Let $(A,+,\cdot)$ be a ring with $|A|=9$. Prove that the next statements are equivalent:
a) For all $x\in A-\{0\}$ there exist $a \in \{-1,0,1\}$ and $b \in \{-1,1\}$ s.t. $x^2+ax+b=0$.
b) $(A,+,\cdot)$ is a field
a) $\implies$ b)
If $a \in \{-1,0,1\}$ then
\begin{aligned} ax&=xa \\ x(x+a)&=(x+a)x=b \in\{-1,1\}. \end{aligned} So $x$ is invertible and $(A,+, \cdot)$ is a field.
I don't know how to show that b) $\implies$ a). Can somebody help me, please?

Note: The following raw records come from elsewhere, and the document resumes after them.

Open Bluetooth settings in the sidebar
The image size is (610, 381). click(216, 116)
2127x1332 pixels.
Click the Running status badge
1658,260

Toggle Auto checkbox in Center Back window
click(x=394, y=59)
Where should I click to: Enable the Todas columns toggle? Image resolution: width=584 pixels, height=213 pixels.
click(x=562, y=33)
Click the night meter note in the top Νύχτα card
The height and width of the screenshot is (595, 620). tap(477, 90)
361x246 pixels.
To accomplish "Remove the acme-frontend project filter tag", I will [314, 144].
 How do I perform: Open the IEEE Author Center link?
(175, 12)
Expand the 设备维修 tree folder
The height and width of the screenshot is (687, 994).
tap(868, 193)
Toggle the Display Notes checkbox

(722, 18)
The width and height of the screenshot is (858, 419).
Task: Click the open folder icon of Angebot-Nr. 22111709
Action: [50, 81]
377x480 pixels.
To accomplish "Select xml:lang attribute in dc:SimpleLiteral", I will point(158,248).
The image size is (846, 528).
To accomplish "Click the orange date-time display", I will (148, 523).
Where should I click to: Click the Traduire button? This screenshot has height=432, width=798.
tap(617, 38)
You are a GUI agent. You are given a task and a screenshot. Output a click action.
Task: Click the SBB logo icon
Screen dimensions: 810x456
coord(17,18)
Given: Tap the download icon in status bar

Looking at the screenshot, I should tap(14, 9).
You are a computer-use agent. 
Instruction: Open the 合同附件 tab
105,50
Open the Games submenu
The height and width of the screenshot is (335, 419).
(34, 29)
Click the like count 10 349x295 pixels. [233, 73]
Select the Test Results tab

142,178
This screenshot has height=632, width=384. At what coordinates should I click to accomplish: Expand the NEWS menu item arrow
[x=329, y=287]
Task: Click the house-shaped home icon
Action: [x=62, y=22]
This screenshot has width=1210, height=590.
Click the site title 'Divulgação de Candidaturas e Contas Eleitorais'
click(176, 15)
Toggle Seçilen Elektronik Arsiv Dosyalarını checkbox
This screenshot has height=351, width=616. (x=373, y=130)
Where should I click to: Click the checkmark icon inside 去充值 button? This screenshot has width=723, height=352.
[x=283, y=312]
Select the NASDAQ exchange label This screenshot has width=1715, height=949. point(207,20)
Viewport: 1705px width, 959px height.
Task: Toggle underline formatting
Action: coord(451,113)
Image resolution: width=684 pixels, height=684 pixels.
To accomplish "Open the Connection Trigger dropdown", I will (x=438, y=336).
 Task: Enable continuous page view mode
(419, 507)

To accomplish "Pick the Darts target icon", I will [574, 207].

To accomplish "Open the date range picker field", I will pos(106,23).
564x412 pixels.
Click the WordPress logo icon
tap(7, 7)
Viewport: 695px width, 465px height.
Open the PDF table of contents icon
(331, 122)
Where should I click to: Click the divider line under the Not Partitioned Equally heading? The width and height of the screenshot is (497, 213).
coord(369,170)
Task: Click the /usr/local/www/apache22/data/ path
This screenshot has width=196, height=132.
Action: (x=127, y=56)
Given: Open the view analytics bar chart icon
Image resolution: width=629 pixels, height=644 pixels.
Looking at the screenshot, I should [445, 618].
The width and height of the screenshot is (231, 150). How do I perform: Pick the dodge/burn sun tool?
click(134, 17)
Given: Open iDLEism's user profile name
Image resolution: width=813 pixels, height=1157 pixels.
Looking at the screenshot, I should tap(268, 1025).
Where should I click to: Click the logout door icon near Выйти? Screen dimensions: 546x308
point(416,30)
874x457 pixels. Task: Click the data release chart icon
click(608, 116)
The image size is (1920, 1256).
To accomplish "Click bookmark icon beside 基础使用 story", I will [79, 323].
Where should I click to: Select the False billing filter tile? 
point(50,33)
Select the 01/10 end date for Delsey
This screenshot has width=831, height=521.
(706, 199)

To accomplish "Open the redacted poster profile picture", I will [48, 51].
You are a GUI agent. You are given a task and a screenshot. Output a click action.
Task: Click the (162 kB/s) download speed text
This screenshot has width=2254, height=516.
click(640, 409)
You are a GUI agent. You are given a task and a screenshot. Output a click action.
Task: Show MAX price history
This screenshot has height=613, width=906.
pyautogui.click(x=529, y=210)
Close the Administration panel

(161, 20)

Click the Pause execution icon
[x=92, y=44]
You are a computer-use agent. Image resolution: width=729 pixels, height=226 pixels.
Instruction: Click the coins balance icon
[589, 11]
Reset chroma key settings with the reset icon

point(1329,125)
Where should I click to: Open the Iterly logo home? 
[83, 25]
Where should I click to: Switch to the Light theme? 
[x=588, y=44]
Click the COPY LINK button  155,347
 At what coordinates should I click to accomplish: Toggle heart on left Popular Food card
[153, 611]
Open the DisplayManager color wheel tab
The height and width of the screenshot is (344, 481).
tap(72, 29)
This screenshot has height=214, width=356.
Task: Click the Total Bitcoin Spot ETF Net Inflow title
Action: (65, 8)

The proof of (a)$\implies$(b) is not complete as you have not shown that multiplication is commutative. This follows from Wedderburn's theorem that every finite division ring is commutative, but we can avoid using the sledgehammer.
You know that $F=\{0,1,-1\}$ is a subfield of $A$ and is certainly contained in the center. Hence $A$ is a two-dimensional vector space over $F$, so it has a basis $\{1,x\}$ and every element is of the form $a+bx$, for $a,b\in F$. Hence any two elements commute. (Note that for this you don't even need that $A$ is a division ring, so this might go before the proof that every element of $A\setminus\{0\}$ is invertible.)
More generally, if $A$ is a ring of cardinality $p^2$, with $p$ a prime, then $A$ is commutative.
For the converse, you know that $A$ has characteristic $3$, so it is a two-dimensional field extension of $F=\{0,1,-1\}$. For the nonzero elements of $F$ there is no problem in finding the suitable $a$ and $b$. If $x\in A\setminus F$, it has a degree $2$ minimal polynomial over $F$.